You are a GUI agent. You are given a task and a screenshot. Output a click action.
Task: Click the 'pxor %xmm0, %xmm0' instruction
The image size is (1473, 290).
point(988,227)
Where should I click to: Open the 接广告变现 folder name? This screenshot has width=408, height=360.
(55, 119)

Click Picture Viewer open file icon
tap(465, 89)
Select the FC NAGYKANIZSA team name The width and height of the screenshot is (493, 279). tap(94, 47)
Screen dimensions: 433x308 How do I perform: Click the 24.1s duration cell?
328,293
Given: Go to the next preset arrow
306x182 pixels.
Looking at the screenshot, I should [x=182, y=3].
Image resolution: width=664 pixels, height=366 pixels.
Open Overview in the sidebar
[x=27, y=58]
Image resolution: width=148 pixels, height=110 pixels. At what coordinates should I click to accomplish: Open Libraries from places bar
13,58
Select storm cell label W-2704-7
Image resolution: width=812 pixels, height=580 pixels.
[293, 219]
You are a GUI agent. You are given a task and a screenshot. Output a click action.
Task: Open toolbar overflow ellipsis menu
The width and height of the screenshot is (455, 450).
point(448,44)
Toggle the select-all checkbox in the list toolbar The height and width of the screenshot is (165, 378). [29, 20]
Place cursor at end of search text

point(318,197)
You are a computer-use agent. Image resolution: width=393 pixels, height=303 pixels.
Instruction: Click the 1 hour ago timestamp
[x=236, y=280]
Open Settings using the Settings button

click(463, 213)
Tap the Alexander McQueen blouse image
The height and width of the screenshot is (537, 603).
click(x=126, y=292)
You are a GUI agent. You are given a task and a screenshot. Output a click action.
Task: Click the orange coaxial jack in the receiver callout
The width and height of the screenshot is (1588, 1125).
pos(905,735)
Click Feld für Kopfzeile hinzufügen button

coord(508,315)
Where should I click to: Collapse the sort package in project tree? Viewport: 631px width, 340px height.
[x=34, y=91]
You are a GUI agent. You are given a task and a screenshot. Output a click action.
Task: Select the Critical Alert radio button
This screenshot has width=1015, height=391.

■ **GIVEN REQUEST**: Rewrite the listing above as a JSON list of strings with one string per line. Leave out the blank lines.

■ **SOLUTION FOR THIS PROBLEM**:
[
  "You are a GUI agent. You are given a task and a screenshot. Output a click action.",
  "Task: Click the 'pxor %xmm0, %xmm0' instruction",
  "The image size is (1473, 290).",
  "point(988,227)",
  "Where should I click to: Open the 接广告变现 folder name? This screenshot has width=408, height=360.",
  "(55, 119)",
  "Click Picture Viewer open file icon",
  "tap(465, 89)",
  "Select the FC NAGYKANIZSA team name The width and height of the screenshot is (493, 279). tap(94, 47)",
  "Screen dimensions: 433x308 How do I perform: Click the 24.1s duration cell?",
  "328,293",
  "Given: Go to the next preset arrow",
  "306x182 pixels.",
  "Looking at the screenshot, I should [x=182, y=3].",
  "Image resolution: width=664 pixels, height=366 pixels.",
  "Open Overview in the sidebar",
  "[x=27, y=58]",
  "Image resolution: width=148 pixels, height=110 pixels. At what coordinates should I click to accomplish: Open Libraries from places bar",
  "13,58",
  "Select storm cell label W-2704-7",
  "Image resolution: width=812 pixels, height=580 pixels.",
  "[293, 219]",
  "You are a GUI agent. You are given a task and a screenshot. Output a click action.",
  "Task: Open toolbar overflow ellipsis menu",
  "The width and height of the screenshot is (455, 450).",
  "point(448,44)",
  "Toggle the select-all checkbox in the list toolbar The height and width of the screenshot is (165, 378). [29, 20]",
  "Place cursor at end of search text",
  "point(318,197)",
  "You are a computer-use agent. Image resolution: width=393 pixels, height=303 pixels.",
  "Instruction: Click the 1 hour ago timestamp",
  "[x=236, y=280]",
  "Open Settings using the Settings button",
  "click(463, 213)",
  "Tap the Alexander McQueen blouse image",
  "The height and width of the screenshot is (537, 603).",
  "click(x=126, y=292)",
  "You are a GUI agent. You are given a task and a screenshot. Output a click action.",
  "Task: Click the orange coaxial jack in the receiver callout",
  "The width and height of the screenshot is (1588, 1125).",
  "pos(905,735)",
  "Click Feld für Kopfzeile hinzufügen button",
  "coord(508,315)",
  "Where should I click to: Collapse the sort package in project tree? Viewport: 631px width, 340px height.",
  "[x=34, y=91]",
  "You are a GUI agent. You are given a task and a screenshot. Output a click action.",
  "Task: Select the Critical Alert radio button",
  "This screenshot has width=1015, height=391."
]